BT buys ESPN's UK and Irish TV channels
BT, purveyor of telephones, broadband and TV services, has announced that it is to buy ESPN's UK TV channels. The deal will allow BT to broadcast at least one ESPN-branded TV channel, as well as access several US sports, including NCAA College Basketball and NCAA College [Amercian] Football along with NASCAR.
In UK sports terms, it will mean that BT will have the rights to 69 Aviva Premiership Rugby matches, 38 live Barclays Premier League matches and coverage of the Clydesdale Bank Scottish Premier League.
It's interesting to note that this purchase comes after BT outbid ESPN for access to the live premiership rights that the Disney-owned broadcaster holds until next year.
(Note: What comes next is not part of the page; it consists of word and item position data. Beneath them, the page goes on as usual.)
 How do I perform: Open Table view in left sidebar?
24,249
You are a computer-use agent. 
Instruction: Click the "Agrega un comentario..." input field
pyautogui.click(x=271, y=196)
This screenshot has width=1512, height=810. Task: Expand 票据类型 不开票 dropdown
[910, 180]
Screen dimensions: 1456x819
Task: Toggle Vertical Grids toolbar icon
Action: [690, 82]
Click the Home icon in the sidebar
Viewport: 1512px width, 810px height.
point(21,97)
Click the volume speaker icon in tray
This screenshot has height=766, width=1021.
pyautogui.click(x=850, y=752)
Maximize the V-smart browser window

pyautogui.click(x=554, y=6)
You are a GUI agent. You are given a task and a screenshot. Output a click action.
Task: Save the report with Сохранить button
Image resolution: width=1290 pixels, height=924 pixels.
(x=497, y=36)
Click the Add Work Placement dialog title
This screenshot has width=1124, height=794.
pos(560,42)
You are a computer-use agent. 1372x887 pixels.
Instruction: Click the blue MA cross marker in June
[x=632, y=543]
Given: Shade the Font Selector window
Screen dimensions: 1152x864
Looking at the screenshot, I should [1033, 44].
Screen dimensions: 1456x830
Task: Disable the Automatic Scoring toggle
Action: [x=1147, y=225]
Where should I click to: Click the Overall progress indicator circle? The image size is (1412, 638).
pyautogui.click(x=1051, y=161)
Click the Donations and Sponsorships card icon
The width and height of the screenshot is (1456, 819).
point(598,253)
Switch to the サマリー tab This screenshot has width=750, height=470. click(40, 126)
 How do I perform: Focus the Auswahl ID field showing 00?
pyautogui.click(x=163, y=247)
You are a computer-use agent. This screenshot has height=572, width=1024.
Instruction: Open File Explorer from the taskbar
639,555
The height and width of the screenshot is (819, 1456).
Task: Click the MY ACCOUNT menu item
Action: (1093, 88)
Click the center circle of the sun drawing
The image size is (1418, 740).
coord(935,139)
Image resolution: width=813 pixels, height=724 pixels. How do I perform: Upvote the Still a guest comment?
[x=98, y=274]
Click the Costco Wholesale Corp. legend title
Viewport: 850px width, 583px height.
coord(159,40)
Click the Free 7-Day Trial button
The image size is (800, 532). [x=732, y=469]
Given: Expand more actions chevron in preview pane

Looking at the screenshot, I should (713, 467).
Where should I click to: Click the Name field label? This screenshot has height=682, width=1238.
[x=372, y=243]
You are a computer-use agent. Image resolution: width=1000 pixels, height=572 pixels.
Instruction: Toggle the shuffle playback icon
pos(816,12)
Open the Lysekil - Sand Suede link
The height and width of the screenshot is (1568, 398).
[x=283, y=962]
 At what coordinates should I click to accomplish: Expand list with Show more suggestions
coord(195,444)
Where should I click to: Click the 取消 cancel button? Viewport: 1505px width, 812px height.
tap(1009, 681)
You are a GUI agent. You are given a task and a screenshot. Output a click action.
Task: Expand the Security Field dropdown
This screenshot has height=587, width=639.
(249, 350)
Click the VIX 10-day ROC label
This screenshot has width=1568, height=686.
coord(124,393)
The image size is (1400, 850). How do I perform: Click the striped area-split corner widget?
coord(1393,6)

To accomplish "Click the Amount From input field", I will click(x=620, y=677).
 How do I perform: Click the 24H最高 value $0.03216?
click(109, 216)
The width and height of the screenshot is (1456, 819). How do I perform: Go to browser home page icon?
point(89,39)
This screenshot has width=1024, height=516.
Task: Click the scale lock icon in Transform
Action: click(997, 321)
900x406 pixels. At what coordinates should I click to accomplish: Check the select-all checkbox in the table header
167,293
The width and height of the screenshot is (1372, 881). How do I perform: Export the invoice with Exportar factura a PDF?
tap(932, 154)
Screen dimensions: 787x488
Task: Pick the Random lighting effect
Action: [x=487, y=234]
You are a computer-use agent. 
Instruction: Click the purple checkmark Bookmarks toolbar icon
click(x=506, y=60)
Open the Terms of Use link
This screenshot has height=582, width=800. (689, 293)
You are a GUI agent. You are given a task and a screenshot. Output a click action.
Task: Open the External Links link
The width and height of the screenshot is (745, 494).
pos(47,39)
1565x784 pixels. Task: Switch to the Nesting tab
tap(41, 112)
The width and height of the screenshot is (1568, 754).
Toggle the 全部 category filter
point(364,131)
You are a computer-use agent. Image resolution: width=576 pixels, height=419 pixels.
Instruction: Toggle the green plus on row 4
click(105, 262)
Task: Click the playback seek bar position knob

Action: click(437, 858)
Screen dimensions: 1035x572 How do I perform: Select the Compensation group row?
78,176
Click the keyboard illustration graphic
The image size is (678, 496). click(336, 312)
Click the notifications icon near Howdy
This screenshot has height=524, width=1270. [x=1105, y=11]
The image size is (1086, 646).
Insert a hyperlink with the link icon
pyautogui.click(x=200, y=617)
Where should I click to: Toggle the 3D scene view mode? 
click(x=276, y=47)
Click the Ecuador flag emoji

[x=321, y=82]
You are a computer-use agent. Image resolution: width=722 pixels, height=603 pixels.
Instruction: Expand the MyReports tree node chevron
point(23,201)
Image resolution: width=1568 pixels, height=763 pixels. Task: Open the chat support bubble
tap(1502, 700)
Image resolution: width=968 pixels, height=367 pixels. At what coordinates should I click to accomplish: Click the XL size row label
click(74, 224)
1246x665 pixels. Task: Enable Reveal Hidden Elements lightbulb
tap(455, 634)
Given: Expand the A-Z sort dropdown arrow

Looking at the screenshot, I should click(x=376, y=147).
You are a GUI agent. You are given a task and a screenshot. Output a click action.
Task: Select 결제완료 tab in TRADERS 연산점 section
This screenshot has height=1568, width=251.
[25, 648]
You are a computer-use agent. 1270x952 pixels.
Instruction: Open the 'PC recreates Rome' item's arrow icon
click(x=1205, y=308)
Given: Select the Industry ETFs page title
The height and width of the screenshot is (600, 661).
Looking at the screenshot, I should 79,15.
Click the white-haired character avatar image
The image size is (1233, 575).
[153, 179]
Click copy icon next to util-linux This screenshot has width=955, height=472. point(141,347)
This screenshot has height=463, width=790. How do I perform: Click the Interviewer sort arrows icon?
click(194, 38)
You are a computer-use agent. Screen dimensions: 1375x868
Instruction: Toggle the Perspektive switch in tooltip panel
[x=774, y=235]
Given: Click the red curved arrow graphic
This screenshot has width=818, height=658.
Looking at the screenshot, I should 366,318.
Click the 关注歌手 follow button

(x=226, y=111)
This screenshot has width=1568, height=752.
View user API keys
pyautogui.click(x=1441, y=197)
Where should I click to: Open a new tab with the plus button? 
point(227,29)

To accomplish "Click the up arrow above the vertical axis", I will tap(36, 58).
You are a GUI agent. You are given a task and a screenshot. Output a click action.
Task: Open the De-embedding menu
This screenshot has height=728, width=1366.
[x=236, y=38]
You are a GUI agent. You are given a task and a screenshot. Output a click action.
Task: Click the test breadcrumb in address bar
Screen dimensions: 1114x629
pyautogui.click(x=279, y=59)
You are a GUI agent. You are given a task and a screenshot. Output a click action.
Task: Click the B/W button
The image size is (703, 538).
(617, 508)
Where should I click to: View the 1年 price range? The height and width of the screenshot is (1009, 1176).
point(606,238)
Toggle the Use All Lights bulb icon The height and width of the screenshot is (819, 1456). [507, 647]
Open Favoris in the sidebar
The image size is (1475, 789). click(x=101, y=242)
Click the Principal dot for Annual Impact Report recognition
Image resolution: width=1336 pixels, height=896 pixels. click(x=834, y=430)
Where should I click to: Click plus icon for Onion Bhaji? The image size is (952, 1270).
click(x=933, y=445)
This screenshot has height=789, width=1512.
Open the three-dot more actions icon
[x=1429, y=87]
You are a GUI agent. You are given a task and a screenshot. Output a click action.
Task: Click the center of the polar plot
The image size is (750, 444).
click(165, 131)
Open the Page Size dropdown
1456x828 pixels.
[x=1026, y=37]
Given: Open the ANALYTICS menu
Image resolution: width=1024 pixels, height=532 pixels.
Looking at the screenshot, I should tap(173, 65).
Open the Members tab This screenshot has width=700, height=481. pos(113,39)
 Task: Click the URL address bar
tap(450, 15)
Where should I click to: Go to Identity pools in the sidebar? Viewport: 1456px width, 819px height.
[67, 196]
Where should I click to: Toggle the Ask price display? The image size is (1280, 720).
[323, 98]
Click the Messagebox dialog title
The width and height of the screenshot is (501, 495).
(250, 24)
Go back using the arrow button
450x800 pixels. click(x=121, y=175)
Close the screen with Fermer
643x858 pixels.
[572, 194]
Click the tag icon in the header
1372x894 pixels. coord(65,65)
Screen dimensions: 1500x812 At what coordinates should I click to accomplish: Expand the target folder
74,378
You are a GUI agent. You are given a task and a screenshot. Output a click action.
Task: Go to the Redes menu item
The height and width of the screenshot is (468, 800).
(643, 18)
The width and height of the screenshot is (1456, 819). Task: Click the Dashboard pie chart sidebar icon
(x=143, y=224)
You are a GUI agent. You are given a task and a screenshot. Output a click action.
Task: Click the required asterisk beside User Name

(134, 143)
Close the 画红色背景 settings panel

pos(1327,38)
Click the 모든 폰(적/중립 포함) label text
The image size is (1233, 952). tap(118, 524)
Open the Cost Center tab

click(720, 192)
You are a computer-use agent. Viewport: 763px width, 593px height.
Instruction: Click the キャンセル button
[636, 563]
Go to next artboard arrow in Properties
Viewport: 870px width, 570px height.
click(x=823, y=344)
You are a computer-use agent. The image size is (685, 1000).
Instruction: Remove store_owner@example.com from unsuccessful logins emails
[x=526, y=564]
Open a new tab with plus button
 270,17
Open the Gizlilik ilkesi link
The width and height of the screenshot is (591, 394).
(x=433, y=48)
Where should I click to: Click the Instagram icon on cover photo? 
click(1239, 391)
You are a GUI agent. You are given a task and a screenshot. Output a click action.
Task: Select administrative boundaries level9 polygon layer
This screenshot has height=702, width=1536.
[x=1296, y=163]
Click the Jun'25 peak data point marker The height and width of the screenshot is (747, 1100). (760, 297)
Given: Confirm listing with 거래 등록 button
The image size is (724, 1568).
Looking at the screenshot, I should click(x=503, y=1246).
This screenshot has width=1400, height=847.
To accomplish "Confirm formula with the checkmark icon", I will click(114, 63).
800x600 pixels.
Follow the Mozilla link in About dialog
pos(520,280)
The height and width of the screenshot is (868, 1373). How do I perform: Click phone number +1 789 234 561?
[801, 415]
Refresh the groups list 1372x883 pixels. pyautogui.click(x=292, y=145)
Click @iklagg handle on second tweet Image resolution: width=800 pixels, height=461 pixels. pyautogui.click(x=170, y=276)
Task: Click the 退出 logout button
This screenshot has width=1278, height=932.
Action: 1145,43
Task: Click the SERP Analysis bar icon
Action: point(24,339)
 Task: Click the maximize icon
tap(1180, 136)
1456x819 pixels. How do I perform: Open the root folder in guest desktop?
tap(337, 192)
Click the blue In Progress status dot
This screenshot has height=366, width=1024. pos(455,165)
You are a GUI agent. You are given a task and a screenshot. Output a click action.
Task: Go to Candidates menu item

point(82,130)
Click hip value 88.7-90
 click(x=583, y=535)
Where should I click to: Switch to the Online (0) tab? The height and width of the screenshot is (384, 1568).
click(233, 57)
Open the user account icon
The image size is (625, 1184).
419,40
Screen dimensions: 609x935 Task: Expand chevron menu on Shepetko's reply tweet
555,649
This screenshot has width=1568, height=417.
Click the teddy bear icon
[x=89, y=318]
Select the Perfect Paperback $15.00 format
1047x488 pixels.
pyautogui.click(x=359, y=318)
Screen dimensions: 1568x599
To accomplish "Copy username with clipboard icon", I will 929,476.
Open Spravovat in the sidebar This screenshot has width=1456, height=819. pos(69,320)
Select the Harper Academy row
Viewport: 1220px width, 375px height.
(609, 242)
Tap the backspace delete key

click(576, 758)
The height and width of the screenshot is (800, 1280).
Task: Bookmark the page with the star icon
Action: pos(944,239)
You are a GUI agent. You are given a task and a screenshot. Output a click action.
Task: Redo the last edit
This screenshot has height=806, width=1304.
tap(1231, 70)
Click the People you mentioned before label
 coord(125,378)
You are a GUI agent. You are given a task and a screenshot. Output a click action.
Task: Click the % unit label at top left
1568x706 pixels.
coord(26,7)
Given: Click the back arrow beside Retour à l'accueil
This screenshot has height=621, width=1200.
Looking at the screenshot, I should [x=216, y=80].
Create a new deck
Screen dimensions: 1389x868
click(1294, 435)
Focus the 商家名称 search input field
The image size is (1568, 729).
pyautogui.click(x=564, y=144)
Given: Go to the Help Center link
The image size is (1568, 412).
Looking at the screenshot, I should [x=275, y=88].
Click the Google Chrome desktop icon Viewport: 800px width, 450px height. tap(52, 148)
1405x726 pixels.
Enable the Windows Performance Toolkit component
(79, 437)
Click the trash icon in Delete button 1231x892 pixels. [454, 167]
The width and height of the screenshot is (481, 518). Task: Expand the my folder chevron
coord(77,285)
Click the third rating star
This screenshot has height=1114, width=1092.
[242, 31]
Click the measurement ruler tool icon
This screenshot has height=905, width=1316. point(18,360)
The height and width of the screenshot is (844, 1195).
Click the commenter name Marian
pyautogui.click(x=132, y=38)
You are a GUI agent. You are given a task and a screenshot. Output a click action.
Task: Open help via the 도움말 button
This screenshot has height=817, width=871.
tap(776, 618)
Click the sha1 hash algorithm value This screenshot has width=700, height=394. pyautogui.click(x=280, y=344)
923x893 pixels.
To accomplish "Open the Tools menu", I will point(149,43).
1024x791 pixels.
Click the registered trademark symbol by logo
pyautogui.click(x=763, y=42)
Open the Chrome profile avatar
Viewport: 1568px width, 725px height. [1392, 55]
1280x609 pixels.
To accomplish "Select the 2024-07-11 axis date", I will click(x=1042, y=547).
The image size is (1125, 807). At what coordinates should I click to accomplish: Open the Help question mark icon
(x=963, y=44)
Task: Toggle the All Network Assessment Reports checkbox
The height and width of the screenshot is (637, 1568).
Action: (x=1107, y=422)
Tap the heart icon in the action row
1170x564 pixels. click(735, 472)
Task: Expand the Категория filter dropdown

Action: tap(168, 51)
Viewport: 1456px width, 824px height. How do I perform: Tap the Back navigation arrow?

BT recently paid more than £700 million for access to 38 games out of the 154 available - Sky has the other 116, for which it paid in excess of £2bn. The huge increase in bidding amounts means that each Premier League match now costs £6.5million.
Disney revealed in an earnings report earlier this year that it had "experienced losses" in its UK business, and we had previously reported that the firm might leave the UK.
The move could see BT getting an important foothold into sports broadcasting. With ESPN comes a very recognisable name that has been broadcasting in the UK for some time now, and has been a giant in US sports broadcasting for many years.
With BT's YouView box and additional subscription channels there's the potential here for the firm to challenge Sky's dominance. It could cause big upsets in a few years' time if BT plonks down the extra few billion quid to get more matches from Sky. It might sound unlikely, but BT is arguably one of only a few companies with the money to challenge the current incumbent.
READ: YouView from BT review
ESPN in the US will continue to run its sports websites ESPN.com and its mobile and on-demand video sites. BT has also explained that, separate to its deal, ESPN classic will close across Europe and the firm has indicated that it will wind down all of its TV channels outside the UK.